**QUÉ SE PIDE**
Según el fragmento aportado, ¿qué simboliza el pañuelo verde que Noelia lleva anudado en uno de sus puños?

**FRAGMENTO APORTADO**
★ ★ ★ ★ ★
En su cuello, la bandera de la Whipala, en uno de sus puños, anudado con fuerza, el pañuelo de color verde que simboliza la lucha por el aborto legal, seguro y gratuito. Con firmeza, Noelia mira a cámara y le apunta al lente con su dedo índice. Detrás, como telón de fondo, el Monumento a la Bandera desbordado en una de las marchas convocadas por las organizaciones feministas en Rosario.
No es fácil para muchas mujeres originarias visibilizar su apoyo a la legalización de la interrupción voluntaria del embarazo. “De eso no se habla”, dice Noelia aunque el aborto exista, aunque tantísimas mujeres de la comunidad lo realicen de manera clandestina utilizando medicina ancestral. “La lucha por el aborto es una lucha de todas, pero necesitamos ser consultadas, que nuestra mirada esté presente en el proyecto. En la comunidad asusta hablar de aborto, pero existe. Es necesario tener una mirada intercultural, un protocolo, hay que trabajar mucho”. La influencia del cristianismo, dice Noelia, es uno de los factores que obstaculizan ese diálogo abierto entre mujeres para romper tabúes y miedos, también el machismo de referentes varones de la comunidad y la falta de acceso muchas veces, a una salud integral que reconozca el derecho lingüístico, a una mirada interseccional que impregne los contenidos de la educación sexual integral en todas las escuelas.
★ ★ ★ ★ ★
(Registros almacenados)

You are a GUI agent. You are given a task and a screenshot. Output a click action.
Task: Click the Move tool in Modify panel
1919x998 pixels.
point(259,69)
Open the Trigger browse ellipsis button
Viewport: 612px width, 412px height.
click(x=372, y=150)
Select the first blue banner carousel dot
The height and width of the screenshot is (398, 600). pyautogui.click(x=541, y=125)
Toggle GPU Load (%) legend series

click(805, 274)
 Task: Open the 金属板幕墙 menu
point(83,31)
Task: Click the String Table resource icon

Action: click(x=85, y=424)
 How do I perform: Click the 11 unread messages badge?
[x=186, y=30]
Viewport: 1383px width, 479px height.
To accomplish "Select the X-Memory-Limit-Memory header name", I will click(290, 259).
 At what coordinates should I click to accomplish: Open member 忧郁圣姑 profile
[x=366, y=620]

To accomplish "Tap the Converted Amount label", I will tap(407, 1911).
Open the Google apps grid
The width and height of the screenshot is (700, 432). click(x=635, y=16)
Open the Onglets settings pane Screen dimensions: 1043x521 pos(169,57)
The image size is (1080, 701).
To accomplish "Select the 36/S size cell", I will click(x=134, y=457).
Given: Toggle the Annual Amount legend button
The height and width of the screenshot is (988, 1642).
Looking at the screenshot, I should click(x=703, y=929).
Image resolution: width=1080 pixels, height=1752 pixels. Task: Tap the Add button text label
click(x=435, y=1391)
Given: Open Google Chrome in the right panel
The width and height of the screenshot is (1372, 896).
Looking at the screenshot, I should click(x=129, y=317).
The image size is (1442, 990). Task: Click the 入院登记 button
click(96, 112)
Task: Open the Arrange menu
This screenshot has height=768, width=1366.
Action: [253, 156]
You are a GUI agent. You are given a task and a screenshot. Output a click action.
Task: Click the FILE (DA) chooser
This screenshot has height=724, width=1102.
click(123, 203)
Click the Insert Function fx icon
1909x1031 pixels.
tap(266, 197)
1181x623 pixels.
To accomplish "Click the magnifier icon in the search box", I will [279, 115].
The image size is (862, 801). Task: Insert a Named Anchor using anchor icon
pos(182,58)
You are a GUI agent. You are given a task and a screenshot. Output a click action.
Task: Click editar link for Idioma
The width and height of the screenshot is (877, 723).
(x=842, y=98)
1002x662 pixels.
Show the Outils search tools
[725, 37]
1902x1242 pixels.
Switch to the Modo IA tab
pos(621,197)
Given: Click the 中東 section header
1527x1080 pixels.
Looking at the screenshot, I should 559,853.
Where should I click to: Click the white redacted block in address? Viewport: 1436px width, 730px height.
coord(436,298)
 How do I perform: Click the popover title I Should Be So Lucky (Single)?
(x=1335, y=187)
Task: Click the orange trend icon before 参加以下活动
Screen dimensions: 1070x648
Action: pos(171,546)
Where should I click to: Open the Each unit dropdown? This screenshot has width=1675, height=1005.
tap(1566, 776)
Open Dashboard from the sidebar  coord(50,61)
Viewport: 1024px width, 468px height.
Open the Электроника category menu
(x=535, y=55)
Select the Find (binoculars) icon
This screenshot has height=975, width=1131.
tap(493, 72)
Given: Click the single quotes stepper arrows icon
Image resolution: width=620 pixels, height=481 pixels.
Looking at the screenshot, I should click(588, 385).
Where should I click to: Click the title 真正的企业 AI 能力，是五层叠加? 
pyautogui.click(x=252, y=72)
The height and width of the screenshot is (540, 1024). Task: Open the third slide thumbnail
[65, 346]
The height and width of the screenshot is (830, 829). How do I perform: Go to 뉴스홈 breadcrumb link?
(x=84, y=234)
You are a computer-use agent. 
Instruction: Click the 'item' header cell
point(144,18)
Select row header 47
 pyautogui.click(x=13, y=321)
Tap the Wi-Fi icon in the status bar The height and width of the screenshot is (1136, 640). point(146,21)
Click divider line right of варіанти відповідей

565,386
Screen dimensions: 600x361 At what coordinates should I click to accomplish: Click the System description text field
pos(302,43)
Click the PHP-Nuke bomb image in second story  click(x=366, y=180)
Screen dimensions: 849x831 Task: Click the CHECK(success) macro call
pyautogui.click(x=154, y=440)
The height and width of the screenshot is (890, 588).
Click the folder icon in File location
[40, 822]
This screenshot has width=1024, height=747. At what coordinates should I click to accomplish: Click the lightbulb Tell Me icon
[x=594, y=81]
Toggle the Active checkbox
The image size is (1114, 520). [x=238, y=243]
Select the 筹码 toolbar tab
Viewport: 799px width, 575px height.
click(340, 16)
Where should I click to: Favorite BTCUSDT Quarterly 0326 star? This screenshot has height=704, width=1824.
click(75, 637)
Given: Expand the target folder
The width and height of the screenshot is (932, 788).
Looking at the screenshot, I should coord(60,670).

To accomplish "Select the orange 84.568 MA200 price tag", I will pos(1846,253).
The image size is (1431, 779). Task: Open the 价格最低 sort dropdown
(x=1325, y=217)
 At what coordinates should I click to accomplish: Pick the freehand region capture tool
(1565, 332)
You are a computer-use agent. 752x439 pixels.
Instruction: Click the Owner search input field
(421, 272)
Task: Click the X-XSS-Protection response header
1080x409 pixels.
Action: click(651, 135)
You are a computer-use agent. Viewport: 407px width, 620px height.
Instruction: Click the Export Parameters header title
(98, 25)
★ ★ ★ ★ ★
**RESPUESTA DEL EJERCICIO**
La lucha por el aborto legal, seguro y gratuito.